Review – In 1989 Brian Fair Berkey came out of nowhere and published The Keys to Tulsa. To date, he has not published another novel. This is a shame because The Keys shows that Berkey has enormous potential as a writer, despite the book’s many flaws.
The novel centers on Richter Boudreau, the ne’er-do-well son of a once-prominent Tulsa family. Boudreau escaped Tulsa during the 1960s when he attended college at Berkeley, but finds himself stuck back home in the early-1980s. Life is pretty bleak, as Boudreau has money, drug, and relationship problems. In an unsuccessful effort to make ends meet, he teaches at Tulsa University, writes movie reviews for the local paper, and dreams of finishing a screenplay.
Though a failure by most standards, Boudreau thinks of himself as better than everyone else in Tulsa. Boudreau says:
“Tulsa was a sociopolitical jerkwater, an isolated pocket of oilmen, defense contractors, racists, Republicans, and religious fanatics – a place forgotten by time, like one of those tiny hamlets in the Appalachians where they still spoke Elizabethan English. Heterogeneous opinion was inappropriate; you spoke the common language or you kept your mouth shut. Living in such a place, he’d always felt, required a good sense of humor. The laughs were there if you kept your voice down” (page 65).
At the beginning of the novel, Boudreau falls back in with an old flame, Vicky Stover, a woman from a wealthy family who married a roughneck and lost her inheritance. Boudreau is in debt to Vickie’s husband, Ronnie, due to a drug transaction; Ronnie offers Boudreau a chance to work off the debt by doing a favor. Predictably, the favor leads Boudreau to a very dark place.
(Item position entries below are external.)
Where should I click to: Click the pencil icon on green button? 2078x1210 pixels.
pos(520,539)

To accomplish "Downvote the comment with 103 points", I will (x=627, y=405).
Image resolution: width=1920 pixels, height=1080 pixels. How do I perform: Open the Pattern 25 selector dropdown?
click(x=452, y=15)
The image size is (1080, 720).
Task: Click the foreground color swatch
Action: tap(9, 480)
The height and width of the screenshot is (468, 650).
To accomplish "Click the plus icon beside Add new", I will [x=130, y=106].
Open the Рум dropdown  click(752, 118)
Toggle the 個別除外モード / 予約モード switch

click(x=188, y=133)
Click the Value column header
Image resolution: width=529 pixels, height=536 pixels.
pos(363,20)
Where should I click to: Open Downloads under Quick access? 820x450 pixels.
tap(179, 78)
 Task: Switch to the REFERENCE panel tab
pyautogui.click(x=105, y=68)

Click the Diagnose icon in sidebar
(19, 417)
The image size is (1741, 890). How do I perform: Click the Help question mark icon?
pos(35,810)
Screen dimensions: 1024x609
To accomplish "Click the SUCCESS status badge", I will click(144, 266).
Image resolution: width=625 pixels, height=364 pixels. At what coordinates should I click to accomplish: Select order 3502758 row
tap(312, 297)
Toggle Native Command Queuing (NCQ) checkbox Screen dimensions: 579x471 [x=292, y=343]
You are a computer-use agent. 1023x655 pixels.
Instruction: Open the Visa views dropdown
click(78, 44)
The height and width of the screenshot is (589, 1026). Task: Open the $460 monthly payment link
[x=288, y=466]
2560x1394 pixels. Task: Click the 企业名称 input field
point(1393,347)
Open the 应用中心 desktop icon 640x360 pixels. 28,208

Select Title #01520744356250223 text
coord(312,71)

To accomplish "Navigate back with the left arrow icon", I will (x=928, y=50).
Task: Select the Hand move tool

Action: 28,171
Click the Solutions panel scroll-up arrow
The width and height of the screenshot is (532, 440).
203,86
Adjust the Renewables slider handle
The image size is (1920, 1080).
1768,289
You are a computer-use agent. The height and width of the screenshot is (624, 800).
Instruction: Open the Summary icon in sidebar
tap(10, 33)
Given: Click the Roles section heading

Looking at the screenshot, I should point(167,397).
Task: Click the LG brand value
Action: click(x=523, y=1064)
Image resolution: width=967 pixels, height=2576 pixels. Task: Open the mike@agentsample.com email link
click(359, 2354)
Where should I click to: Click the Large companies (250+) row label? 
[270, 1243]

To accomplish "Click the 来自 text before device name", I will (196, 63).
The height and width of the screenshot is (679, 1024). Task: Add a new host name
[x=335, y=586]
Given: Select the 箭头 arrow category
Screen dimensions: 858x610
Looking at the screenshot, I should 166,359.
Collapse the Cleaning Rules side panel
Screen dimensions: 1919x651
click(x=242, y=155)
It’s difficult to generalize about The Keys. There’s a lot to like and dislike about the book. On the one hand, Berkey’s talent allows him to create vivid characters and give the reader a tour of Tulsa’s underworld. On the other, the book is burdened by its seedy cast, which often makes it difficult to care about these lowlife. Consider Boudreau description of himself:
“Waiting at the elevator door, he checked his reflection in the little window. For a long bad moment he saw someone else looking back. The reflection had the small weak mouth of an incomplete predator, a suckling; a mouth of cirrhosis and arterial cholesterol and sour lungs; the mouth of a blind creature searching for a tit. It was, in fact, his father’s mouth, and not his own” (page 50).
The Keys falls somewhere between serious and popular literature. I think that the novel works best simply as a “good story.” There is a lot of action and there are many good subplots that come together at the end. However, Berkey wants to do something more in that he comments on religious fundamentalists, Reagan’s stupidity, Tulsa’s race relations, and a host of other ills. I don’t think that the attempts to inject social commentary are particularly successful; they seem awkward to me.
This is the sort of book that reviewers often call “a promising first novel.” It’s good, but it could have been better. Who knows if we will ever see a second novel from Berkey? If hope so. In the meantime, The Keys is quite good, if imperfect.